Critérios para elaboração e atualização dos materiais da oferta, demonstrações financeiras e laudos de avaliação do empreendimento
Em contrapartida à ausência de restrição ao público alvo dos CIC hoteleiros e à possibilidade de flutuação do valor de venda das unidades e/ou das frações das unidades autônomas do empreendimento, o registro da oferta passou a ser obrigatório na maior parte das situações, assim como foram incrementados o volume de informações a ser divulgado, os deveres e obrigações dos ofertantes e a periodicidade de atualização de informações ao público investidor.
O ofertante deverá, entre outras obrigações previstas no art. 16 da Instrução CVM 602, manter o prospecto da oferta, o estudo de viabilidade econômica e financeira do empreendimento e os instrumentos contratuais que compõem o CIC-hoteleiro à disposição do público, na página do empreendimento e atualizar, anualmente a partir do registro da oferta, o prospecto e o estudo de viabilidade.
Com relação aos materiais publicitários, a CVM inovou, uma vez que a sua aprovação prévia ficou a critério do ofertante.

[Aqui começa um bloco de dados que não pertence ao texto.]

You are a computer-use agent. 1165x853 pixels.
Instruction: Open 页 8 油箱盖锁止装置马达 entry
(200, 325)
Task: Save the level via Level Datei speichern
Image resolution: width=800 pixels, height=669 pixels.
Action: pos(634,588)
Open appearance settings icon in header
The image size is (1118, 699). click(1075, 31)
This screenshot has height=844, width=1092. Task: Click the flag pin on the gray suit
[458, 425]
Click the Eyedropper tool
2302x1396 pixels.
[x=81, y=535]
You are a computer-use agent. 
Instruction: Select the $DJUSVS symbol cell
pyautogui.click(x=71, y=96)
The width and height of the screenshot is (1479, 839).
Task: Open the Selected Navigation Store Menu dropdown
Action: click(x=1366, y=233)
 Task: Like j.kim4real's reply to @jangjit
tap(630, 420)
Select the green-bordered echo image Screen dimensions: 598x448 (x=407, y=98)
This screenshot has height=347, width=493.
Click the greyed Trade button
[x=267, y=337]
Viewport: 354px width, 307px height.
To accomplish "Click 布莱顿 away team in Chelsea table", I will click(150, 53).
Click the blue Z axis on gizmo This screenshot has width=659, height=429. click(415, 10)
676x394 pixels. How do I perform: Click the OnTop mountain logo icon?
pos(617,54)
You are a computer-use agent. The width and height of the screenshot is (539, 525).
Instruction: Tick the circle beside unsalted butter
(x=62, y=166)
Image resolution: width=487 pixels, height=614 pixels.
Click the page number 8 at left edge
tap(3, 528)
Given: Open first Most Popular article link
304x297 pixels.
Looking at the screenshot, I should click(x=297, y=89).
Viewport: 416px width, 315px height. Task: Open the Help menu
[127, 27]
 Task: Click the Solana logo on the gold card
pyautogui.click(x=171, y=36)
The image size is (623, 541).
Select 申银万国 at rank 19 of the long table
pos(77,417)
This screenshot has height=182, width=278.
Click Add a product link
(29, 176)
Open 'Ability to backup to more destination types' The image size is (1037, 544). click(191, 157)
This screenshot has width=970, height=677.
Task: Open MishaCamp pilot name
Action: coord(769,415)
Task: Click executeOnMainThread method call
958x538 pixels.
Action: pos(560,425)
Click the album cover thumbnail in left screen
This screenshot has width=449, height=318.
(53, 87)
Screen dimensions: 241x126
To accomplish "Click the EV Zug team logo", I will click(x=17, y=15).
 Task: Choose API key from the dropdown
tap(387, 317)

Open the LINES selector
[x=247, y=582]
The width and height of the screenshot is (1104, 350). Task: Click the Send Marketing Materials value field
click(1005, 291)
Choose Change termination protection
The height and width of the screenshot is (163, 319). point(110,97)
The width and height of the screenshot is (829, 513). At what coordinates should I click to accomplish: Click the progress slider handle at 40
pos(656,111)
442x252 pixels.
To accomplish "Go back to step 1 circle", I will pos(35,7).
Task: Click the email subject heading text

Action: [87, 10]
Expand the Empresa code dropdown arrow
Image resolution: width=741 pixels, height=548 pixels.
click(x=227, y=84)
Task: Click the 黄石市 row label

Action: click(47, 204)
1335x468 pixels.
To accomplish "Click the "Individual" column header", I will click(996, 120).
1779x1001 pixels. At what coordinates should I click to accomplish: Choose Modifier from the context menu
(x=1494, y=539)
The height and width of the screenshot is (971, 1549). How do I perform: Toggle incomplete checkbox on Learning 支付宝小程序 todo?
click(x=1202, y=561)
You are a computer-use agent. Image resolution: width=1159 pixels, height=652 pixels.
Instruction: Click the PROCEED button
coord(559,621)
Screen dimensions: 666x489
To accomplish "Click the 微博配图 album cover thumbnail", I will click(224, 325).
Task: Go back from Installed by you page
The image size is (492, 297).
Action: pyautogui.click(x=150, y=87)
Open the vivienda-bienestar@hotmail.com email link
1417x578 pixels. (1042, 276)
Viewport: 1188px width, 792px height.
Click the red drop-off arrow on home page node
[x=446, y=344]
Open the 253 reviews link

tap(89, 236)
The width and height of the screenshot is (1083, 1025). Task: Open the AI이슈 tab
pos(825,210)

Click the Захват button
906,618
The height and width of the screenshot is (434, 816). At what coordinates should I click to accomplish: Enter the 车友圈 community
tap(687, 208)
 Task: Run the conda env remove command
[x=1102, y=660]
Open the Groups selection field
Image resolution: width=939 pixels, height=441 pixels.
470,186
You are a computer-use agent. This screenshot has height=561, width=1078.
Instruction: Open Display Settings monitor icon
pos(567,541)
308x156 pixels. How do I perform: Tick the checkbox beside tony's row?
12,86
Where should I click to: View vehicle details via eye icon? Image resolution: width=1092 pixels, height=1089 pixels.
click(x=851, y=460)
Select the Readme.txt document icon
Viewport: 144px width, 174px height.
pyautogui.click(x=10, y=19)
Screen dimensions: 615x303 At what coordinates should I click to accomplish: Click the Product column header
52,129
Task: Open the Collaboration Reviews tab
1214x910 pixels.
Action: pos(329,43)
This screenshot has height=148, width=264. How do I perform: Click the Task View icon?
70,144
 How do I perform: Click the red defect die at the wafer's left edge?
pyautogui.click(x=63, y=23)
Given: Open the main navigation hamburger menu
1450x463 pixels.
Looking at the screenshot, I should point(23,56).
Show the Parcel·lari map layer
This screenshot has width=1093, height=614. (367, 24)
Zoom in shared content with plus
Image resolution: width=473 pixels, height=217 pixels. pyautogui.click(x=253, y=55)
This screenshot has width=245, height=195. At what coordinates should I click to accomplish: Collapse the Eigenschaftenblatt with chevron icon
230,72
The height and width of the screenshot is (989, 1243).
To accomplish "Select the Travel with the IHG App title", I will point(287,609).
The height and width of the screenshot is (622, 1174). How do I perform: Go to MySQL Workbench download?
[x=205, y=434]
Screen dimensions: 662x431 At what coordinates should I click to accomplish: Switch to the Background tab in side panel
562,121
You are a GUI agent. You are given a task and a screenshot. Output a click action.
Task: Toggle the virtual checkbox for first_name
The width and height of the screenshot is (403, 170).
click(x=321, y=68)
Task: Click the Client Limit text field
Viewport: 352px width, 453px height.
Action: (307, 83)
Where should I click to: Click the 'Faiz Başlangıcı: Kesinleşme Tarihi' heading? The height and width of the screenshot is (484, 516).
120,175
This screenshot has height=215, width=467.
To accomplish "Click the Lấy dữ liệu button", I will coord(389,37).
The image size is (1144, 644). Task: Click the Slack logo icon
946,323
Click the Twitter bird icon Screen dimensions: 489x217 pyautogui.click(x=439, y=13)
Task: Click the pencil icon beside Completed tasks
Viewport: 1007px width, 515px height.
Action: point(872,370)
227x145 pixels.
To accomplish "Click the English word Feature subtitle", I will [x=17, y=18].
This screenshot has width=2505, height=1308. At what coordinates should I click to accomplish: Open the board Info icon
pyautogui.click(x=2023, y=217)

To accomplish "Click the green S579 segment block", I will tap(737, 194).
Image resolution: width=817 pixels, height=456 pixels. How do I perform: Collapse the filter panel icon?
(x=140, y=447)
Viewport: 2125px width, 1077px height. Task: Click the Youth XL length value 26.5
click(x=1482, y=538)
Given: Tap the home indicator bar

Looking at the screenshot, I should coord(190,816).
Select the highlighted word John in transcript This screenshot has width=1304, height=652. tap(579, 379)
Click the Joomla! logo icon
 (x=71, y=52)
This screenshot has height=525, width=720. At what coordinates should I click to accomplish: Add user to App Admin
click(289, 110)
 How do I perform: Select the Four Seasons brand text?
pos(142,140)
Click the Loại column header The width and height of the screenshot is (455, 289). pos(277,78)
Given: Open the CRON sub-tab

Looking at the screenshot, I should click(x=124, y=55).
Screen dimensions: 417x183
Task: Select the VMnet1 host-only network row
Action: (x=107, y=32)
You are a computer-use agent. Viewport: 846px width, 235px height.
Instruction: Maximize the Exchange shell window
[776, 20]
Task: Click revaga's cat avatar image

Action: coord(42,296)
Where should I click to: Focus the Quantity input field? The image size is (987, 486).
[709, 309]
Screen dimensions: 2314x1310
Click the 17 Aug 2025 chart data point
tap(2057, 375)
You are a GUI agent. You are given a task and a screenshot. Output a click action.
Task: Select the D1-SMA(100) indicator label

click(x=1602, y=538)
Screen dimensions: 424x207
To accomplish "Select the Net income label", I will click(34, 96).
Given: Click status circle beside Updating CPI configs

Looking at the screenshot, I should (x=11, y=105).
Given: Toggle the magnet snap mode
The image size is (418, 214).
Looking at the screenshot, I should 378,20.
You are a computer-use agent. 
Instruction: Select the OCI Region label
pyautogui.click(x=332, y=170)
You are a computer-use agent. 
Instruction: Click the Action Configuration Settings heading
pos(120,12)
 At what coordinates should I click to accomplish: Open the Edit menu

Tal material não poderá conter informações diversas ou inconsistentes com as informações do prospecto ou do estudo de viabilidade, sendo certo que o conteúdo da página do empreendimento também é tratado como material publicitário por parte da CVM.
Assim, apesar da ausência de obrigatoriedade de aprovação dos materiais publicitários, é recomendável a submissão das versões iniciais desses, de forma a comprovar a sua respectiva adequação às normas da CVM.
Importante mencionar que foi esclarecido que a sociedade operadora pode organizar-se como sociedade anônima ou sociedade limitada e que caso tal sociedade seja emissora exclusivamente de CIC hoteleiro, será dispensada do registro de emissor de valores mobiliários.
Não obstante, durante a operação do empreendimento hoteleiro, a sociedade operadora deve elaborar e colocar à disposição do público, na página do empreendimento, assim como enviar à CVM: (i) demonstrações financeiras anuais do empreendimento hoteleiro, elaboradas de acordo com a Lei Federal nº 6.404, de 1976, e com as normas contábeis editadas pela CVM, e auditadas por auditor independente registrado na CVM; e (ii) demonstrações financeiras trimestrais do empreendimento hoteleiro, referentes aos 3 (três) primeiros trimestres de cada exercício, acompanhadas de relatório de revisão especial, emitido por auditor independente registrado na CVM; podendo os condôminos dispensar a apresentação de uma ou mais demonstração financeira a partir do terceiro ano após o início do reconhecimento da receita operacional hoteleira[4].
Sem dúvida, a Instrução CVM 602 é um marco do mercado financeiro imobiliário, em constante evolução. Ainda não é possível verificar as consequências que tal regulamentação trouxe ao mercado de condo-hotéis, sendo que, desde a divulgação das novas regras, ainda não foram verificados novos pedidos de registro de oferta pública de CIC hoteleiro[5].
Por outro lado, acreditamos que este mercado tende a se desenvolver, uma vez que o investimento em condo-hotéis é altamente atrativo aos pequenos investidores, que têm interesse no recebimento de receita financeira, mas com lastro imobiliário direto, atendendo ao desejo cultural de uma boa parte do público alvo de “uma escritura com registro em cartório e em nome individual”.